> To do: Every line from the one containing "Where should I click to: Click the blue-green" to the one containing "Task: Open Domaines" in the records below, both included, must be set down exactly, and no other line.

[Stored records]
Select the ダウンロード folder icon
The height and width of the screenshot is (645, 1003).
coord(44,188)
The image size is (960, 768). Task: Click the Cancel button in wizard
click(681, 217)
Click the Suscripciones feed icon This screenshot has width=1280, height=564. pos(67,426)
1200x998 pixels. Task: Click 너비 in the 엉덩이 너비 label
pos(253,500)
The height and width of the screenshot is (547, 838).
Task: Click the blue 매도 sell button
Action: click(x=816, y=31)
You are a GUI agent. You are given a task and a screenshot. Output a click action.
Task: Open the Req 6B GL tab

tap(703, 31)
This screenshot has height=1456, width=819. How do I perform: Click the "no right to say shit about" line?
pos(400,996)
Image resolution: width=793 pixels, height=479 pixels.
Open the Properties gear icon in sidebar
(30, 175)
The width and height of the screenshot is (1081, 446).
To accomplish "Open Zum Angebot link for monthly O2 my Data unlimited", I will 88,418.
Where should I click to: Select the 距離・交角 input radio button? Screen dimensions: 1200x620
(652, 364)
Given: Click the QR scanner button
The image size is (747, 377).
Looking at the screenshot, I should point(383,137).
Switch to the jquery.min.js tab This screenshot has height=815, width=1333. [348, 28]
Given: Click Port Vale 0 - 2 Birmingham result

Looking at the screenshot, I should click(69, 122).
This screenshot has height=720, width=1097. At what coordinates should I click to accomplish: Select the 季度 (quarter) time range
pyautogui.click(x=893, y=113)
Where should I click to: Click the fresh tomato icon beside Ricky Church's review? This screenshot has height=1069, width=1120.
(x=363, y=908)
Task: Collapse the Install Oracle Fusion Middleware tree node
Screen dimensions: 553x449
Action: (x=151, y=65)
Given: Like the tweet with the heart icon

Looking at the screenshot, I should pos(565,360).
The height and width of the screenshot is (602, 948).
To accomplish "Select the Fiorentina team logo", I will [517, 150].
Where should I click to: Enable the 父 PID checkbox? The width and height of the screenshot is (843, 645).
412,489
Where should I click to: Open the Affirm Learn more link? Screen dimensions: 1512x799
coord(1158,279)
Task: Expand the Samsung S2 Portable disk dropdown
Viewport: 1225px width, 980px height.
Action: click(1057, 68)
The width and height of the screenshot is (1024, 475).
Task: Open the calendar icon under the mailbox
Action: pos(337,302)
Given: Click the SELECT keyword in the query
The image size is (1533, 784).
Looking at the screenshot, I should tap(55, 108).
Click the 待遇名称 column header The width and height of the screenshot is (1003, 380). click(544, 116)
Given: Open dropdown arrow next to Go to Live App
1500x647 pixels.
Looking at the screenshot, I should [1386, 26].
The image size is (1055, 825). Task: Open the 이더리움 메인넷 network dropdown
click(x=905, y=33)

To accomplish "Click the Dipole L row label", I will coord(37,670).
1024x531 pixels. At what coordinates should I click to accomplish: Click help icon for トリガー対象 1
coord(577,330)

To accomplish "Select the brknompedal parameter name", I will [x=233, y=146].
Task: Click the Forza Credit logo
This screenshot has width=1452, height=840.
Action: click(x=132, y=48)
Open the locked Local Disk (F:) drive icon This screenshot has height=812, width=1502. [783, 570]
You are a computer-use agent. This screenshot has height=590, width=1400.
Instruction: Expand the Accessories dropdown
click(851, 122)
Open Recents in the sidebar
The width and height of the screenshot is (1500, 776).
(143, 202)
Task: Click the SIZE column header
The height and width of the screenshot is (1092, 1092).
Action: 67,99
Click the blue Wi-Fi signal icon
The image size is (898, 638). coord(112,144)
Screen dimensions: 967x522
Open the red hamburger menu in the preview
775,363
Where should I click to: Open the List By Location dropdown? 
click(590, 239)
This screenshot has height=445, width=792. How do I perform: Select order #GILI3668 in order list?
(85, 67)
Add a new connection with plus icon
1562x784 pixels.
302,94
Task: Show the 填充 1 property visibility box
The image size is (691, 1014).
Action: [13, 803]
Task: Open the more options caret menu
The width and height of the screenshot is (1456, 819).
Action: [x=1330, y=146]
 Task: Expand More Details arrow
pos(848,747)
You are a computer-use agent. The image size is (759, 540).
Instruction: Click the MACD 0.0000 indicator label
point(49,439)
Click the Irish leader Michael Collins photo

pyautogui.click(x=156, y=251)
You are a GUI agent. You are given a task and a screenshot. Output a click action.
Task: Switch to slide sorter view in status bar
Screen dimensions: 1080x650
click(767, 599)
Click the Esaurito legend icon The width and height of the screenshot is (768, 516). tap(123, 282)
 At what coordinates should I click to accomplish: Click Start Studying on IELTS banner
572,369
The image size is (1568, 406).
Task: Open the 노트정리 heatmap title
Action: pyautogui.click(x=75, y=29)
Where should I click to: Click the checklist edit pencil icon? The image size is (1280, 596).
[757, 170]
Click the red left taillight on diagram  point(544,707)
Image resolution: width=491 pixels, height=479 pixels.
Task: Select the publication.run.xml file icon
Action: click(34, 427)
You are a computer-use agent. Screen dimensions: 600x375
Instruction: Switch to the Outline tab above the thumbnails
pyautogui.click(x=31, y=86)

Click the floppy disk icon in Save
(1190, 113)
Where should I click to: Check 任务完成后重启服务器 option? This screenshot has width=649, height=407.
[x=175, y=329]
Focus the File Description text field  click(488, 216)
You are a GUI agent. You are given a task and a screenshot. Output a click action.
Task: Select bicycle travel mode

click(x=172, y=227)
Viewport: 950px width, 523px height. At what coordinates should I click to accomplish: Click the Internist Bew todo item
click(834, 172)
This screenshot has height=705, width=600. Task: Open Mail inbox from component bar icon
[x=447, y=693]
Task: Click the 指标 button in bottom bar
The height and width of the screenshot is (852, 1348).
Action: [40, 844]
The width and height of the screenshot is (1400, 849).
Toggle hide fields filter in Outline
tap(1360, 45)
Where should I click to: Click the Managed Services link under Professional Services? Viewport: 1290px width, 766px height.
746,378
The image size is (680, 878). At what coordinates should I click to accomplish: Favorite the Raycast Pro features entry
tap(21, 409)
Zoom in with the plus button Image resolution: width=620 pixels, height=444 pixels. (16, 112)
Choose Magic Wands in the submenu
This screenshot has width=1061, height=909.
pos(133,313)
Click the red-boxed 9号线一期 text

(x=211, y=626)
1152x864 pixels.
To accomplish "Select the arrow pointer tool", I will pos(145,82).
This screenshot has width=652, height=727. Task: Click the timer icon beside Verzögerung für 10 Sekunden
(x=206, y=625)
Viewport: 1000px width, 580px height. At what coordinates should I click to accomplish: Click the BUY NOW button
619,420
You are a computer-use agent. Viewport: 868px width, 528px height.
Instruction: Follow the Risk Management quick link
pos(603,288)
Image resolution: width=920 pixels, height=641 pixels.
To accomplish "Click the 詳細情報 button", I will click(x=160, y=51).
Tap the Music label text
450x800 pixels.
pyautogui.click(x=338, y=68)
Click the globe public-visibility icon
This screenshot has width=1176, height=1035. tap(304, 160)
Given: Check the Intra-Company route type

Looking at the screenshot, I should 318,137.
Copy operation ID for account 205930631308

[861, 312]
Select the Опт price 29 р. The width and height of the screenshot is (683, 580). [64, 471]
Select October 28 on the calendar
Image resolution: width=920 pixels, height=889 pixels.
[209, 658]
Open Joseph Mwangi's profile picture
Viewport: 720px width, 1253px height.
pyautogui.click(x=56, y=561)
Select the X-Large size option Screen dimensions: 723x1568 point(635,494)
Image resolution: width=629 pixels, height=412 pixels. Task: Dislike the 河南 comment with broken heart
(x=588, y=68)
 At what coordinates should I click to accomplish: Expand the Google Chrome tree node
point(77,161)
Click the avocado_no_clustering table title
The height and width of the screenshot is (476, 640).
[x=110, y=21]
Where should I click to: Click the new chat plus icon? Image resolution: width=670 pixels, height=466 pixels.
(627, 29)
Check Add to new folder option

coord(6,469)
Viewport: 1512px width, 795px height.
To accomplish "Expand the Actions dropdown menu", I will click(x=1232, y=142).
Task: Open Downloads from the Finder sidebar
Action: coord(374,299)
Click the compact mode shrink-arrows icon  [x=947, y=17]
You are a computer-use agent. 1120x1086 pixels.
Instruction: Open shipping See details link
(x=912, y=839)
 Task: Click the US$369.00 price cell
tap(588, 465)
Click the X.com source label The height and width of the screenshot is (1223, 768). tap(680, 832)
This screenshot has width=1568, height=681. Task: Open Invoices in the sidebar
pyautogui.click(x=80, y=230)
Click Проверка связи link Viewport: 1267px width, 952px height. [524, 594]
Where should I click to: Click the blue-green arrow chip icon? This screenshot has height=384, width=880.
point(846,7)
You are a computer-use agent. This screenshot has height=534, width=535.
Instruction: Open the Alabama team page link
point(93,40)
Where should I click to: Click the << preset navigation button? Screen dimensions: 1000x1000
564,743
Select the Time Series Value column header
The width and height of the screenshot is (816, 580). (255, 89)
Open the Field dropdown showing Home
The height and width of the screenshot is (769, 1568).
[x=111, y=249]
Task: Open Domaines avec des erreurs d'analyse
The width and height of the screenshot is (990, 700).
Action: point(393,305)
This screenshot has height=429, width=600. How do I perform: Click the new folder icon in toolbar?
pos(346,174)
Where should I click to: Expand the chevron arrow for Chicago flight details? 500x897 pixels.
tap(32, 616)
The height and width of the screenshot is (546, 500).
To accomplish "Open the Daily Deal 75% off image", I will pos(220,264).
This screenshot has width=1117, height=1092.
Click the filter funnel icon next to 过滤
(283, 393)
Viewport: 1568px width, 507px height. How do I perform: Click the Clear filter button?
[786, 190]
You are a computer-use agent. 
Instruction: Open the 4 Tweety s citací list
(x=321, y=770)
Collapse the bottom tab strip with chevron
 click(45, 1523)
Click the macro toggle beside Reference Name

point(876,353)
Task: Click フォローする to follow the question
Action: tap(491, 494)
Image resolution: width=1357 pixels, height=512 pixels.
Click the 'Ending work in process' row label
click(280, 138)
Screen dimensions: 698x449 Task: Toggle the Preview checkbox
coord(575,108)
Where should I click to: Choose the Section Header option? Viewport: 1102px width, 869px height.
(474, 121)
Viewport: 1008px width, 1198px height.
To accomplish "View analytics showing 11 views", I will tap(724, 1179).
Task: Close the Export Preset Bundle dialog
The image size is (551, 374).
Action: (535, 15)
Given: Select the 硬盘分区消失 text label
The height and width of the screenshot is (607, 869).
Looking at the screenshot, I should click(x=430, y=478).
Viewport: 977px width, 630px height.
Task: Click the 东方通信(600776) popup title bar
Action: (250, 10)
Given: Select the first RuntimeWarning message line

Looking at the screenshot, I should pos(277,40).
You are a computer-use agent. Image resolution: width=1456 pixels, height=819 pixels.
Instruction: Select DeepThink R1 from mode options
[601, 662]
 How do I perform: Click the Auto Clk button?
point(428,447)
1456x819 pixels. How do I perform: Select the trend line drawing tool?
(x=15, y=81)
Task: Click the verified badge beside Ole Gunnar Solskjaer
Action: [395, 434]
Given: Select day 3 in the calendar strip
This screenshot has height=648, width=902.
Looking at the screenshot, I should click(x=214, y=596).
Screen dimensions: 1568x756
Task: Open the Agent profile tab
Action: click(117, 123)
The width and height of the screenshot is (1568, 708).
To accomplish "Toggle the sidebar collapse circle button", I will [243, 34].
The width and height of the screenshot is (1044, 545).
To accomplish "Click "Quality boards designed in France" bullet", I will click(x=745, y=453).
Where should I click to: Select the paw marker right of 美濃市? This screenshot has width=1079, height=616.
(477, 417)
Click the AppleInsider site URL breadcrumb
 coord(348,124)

> Your solution:
Where should I click to: Click the blue-green arrow chip icon? This screenshot has height=384, width=880.
point(846,7)
You are a computer-use agent. This screenshot has height=534, width=535.
Instruction: Open the Alabama team page link
point(93,40)
Where should I click to: Click the << preset navigation button? Screen dimensions: 1000x1000
564,743
Select the Time Series Value column header
The width and height of the screenshot is (816, 580). (255, 89)
Open the Field dropdown showing Home
The height and width of the screenshot is (769, 1568).
[x=111, y=249]
Task: Open Domaines avec des erreurs d'analyse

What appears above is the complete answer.